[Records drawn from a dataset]
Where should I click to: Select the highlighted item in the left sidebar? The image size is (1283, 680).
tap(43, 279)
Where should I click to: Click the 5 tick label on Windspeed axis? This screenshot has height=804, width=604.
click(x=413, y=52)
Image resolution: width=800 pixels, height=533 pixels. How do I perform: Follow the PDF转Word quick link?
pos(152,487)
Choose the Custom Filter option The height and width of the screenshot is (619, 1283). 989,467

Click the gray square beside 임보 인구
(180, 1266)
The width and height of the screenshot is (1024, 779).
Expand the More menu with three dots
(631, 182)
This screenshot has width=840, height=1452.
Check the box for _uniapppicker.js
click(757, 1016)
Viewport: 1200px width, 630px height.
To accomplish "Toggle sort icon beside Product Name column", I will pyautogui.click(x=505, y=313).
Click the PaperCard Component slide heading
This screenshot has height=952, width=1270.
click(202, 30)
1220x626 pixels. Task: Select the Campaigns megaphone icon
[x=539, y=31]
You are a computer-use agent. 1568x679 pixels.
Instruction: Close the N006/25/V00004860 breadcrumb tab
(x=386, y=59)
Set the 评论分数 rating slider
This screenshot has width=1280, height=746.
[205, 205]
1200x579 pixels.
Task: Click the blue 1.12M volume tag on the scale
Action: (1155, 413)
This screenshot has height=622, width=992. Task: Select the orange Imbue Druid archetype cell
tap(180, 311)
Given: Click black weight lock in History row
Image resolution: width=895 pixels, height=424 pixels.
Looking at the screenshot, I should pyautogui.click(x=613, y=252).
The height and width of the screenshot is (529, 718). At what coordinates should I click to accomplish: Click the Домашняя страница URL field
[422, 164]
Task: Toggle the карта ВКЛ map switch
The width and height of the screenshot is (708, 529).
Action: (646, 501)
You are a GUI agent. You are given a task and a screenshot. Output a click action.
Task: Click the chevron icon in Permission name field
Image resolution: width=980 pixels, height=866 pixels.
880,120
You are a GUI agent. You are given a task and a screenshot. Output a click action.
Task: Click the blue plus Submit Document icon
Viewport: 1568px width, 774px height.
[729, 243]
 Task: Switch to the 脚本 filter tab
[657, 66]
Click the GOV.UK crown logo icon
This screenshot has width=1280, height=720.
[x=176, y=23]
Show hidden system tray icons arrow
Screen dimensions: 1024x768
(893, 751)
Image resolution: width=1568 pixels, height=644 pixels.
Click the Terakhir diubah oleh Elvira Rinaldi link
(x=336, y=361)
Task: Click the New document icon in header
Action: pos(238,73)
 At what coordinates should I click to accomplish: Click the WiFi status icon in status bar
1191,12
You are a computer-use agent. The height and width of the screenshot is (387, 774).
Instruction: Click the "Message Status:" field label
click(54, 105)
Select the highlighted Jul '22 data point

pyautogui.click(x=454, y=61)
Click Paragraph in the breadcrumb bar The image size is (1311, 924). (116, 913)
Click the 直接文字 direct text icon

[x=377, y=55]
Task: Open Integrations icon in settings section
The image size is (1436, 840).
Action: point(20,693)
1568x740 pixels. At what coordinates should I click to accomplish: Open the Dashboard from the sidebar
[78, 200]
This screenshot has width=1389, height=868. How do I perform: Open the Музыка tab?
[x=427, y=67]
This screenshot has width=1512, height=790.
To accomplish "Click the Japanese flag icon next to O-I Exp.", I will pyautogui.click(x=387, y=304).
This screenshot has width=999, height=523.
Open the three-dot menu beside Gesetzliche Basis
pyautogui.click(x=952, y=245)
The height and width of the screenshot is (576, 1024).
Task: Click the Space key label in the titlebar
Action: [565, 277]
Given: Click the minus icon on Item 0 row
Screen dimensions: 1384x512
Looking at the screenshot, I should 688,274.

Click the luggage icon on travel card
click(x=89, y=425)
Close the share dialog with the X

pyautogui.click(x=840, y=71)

TASK PROMPT:
Once you reach the line with "Task: Open Integrations" in the data above, copy it and every line after it exactly, up to and including the line with "This screenshot has width=1512, height=790.".

RESPONSE TO THE TASK:
Task: Open Integrations icon in settings section
The image size is (1436, 840).
Action: point(20,693)
1568x740 pixels. At what coordinates should I click to accomplish: Open the Dashboard from the sidebar
[78, 200]
This screenshot has width=1389, height=868. How do I perform: Open the Музыка tab?
[x=427, y=67]
This screenshot has width=1512, height=790.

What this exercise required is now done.